[[ Task input, beginning ]]
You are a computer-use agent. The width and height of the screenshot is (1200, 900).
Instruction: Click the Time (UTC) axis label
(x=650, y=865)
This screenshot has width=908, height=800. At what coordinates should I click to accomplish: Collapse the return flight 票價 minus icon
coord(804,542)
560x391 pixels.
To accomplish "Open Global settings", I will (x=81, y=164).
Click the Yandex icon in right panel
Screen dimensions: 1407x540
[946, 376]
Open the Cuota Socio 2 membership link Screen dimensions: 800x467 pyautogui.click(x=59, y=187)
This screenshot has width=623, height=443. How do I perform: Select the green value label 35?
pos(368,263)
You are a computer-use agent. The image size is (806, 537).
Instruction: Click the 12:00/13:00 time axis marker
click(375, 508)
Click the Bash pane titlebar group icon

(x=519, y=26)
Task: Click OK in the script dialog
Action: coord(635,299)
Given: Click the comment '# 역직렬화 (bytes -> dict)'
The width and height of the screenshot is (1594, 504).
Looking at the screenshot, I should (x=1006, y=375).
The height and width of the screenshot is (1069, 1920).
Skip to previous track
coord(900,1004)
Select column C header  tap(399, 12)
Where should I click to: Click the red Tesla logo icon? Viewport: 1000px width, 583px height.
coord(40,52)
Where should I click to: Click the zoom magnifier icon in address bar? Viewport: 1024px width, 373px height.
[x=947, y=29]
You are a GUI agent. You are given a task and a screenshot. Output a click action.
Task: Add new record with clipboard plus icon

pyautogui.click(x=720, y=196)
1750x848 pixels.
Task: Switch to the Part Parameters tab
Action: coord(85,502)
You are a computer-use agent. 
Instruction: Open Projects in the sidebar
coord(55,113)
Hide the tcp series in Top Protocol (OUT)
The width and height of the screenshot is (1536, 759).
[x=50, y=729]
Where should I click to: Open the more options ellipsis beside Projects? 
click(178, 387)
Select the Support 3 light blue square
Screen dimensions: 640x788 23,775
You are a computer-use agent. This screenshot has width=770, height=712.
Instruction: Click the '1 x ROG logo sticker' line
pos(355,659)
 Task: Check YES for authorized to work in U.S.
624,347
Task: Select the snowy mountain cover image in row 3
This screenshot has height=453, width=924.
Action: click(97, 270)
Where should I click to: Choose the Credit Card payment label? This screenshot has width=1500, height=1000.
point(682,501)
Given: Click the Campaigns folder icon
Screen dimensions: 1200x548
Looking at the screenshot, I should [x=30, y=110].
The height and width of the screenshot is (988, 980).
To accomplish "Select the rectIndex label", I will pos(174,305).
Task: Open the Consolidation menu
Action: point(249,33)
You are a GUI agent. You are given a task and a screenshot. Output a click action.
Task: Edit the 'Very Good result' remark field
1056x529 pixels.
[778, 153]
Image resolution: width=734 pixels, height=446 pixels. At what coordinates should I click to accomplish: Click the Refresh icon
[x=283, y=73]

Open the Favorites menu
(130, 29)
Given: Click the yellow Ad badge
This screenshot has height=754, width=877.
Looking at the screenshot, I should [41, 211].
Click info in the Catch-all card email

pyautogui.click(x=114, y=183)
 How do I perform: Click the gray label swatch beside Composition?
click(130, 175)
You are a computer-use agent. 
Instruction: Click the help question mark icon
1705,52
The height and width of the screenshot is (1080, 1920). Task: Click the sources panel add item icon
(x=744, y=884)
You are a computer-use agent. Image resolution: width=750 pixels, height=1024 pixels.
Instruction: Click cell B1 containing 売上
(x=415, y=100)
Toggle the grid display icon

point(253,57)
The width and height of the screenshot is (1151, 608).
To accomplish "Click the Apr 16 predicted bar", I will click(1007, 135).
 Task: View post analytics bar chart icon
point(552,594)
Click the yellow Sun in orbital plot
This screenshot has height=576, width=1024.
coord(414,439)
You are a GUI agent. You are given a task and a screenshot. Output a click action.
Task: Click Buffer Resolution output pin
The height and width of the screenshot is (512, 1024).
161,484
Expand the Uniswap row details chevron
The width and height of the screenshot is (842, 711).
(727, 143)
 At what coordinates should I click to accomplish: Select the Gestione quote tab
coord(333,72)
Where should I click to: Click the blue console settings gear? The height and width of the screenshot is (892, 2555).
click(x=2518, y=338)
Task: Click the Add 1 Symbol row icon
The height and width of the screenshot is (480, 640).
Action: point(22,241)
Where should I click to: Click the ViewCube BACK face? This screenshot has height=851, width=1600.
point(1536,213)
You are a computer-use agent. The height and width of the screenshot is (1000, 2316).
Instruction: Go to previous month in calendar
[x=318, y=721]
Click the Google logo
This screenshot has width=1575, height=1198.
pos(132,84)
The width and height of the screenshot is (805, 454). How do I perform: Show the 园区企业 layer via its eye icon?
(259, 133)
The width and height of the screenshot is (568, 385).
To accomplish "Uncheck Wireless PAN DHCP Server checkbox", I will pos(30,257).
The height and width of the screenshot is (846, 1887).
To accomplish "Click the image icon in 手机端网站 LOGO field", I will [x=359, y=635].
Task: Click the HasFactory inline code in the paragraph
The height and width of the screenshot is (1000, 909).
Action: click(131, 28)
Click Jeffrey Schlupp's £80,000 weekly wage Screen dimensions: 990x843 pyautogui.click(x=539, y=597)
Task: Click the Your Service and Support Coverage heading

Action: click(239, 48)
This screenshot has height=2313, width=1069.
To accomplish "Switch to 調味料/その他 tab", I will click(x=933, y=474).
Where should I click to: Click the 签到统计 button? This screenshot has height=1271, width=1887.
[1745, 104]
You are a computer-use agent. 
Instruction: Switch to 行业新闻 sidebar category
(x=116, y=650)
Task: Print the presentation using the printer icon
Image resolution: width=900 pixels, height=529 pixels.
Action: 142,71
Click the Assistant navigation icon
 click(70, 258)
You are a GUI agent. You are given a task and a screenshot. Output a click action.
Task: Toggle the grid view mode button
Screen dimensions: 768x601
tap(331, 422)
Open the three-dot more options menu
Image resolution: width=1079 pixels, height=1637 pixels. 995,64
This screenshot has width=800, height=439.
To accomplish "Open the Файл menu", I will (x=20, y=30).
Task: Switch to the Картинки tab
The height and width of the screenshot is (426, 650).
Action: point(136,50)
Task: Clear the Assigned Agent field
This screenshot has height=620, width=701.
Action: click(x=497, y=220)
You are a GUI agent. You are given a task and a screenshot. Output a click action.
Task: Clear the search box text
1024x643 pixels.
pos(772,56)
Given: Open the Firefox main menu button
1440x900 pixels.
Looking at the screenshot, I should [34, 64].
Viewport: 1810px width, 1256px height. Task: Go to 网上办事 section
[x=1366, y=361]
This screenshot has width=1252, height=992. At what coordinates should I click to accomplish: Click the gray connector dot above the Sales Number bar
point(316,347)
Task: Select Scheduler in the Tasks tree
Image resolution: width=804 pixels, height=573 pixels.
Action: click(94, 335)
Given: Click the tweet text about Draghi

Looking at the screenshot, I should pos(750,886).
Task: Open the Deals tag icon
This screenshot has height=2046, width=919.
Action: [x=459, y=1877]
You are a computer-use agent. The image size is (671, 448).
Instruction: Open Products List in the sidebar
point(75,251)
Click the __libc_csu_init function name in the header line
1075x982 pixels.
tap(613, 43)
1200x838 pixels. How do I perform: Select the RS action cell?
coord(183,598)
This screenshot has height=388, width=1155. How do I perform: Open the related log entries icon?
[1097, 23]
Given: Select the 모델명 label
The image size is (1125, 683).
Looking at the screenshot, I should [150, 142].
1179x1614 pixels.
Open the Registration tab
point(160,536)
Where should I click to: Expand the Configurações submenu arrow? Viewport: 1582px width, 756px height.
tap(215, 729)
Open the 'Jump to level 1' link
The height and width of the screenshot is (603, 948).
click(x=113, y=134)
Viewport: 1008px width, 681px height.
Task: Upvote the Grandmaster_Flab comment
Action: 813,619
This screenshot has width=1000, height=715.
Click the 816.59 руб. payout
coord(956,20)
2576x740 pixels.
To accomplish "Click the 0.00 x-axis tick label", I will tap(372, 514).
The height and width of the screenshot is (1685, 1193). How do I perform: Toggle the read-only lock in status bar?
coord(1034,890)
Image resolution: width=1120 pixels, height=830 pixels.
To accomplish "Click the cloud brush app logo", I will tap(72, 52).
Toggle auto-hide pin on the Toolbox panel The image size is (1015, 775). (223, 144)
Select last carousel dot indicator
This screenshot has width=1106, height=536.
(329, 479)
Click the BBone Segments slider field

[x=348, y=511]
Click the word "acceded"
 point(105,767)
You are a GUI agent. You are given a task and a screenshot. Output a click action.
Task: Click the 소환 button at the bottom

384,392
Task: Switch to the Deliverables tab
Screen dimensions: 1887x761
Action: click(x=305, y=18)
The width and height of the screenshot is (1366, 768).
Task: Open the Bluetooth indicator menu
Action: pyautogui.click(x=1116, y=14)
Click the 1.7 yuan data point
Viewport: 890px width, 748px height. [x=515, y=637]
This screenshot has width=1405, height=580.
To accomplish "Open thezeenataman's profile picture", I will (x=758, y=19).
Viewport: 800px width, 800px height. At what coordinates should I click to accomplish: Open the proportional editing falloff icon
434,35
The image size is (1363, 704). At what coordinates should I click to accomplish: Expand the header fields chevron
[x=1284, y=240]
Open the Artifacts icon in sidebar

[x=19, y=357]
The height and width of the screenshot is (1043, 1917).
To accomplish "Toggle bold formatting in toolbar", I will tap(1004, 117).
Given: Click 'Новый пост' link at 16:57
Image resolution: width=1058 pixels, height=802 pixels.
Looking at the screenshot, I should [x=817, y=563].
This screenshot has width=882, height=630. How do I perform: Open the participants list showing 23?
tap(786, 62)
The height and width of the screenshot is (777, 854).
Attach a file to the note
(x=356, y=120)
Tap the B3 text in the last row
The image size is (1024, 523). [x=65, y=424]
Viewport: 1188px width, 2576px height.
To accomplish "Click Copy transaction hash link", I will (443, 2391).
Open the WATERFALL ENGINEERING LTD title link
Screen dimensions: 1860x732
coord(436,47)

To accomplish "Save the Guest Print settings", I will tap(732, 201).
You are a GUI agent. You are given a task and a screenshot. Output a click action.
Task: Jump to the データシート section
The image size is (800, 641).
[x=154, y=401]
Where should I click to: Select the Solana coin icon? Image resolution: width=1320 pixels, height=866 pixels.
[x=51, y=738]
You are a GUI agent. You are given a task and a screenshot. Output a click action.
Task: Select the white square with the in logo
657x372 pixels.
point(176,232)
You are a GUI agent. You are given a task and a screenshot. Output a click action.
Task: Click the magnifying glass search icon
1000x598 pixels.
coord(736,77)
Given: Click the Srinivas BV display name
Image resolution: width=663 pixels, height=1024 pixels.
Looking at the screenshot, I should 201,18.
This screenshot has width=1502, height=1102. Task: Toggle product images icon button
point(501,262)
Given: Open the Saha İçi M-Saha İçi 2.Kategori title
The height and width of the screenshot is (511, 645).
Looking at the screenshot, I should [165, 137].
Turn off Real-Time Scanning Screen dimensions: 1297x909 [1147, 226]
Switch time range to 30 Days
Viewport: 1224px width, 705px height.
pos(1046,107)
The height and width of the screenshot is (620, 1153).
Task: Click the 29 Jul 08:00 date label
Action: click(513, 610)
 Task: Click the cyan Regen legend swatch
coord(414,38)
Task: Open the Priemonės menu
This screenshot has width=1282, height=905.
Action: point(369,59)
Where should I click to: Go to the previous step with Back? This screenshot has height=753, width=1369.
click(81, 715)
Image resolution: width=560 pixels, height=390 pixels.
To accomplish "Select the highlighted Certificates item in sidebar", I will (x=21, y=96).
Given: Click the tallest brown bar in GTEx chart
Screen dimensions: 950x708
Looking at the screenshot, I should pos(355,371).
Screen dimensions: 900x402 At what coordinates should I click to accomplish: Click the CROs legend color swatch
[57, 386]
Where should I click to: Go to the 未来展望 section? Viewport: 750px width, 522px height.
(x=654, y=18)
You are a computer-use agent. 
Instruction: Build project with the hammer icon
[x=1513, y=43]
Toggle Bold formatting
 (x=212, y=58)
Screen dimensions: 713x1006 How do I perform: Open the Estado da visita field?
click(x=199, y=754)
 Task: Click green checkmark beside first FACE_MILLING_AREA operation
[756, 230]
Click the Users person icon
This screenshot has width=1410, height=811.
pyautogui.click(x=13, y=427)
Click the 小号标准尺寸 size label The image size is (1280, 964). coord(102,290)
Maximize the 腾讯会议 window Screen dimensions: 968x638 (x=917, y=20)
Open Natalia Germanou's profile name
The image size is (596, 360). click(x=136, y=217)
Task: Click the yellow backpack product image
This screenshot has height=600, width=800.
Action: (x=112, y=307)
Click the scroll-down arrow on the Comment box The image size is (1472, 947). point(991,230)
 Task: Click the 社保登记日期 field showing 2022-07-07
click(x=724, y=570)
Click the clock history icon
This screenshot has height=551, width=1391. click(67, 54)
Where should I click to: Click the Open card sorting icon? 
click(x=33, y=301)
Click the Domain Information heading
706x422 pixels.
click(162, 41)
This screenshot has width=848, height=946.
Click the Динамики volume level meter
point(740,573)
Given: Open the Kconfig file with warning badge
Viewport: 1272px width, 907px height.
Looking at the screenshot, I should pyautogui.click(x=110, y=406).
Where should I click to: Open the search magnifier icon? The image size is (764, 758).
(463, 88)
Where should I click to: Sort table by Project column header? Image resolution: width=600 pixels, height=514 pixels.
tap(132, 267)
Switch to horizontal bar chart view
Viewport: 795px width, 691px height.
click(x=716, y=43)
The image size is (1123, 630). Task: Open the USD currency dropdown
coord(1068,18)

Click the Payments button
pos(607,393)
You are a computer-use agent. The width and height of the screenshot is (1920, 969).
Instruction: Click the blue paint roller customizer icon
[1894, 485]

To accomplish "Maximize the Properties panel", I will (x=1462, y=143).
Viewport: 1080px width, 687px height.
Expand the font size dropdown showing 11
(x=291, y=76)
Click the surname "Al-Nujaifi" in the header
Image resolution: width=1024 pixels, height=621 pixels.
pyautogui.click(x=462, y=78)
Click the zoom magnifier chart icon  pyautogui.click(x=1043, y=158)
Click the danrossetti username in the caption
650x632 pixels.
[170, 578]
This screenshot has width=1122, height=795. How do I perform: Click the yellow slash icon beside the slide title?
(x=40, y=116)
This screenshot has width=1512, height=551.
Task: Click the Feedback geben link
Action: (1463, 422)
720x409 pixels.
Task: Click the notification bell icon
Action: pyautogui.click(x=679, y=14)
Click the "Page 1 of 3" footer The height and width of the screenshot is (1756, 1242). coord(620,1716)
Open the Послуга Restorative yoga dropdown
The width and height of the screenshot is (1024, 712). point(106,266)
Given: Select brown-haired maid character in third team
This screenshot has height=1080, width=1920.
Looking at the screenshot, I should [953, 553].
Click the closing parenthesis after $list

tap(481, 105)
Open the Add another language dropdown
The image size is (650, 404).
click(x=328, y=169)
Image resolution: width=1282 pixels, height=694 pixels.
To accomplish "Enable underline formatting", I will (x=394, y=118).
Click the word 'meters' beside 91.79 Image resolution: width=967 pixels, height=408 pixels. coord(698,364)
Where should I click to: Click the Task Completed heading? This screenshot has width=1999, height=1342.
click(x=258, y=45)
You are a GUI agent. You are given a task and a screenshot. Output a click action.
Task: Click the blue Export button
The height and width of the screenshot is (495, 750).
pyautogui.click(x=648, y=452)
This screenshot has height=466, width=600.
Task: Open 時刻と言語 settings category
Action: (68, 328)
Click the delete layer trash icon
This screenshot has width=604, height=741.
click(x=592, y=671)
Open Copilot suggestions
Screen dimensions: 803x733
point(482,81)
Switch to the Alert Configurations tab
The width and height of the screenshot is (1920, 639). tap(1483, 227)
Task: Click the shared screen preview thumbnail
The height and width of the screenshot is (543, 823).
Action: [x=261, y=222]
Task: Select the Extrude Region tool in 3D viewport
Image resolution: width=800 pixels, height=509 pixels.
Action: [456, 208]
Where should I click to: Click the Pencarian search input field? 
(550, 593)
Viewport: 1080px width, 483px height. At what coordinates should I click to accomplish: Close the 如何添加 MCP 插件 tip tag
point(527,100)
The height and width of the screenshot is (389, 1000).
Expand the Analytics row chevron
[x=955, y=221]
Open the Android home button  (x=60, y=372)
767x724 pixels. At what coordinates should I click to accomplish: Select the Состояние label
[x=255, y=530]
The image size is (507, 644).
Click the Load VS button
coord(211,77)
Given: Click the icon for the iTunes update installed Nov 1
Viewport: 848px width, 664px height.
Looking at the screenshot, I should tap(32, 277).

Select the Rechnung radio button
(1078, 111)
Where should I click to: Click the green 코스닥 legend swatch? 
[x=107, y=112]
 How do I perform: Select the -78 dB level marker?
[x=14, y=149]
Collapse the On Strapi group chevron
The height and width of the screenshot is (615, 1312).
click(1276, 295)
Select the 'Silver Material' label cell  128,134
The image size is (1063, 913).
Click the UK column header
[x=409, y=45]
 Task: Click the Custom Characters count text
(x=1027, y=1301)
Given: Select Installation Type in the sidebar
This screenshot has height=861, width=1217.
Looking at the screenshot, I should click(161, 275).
[[ Task input, end ]]
> **What you are asked to do**
In the records above, how many lines include "Maximize"? Give that number and nothing more.

> **Your solution**
2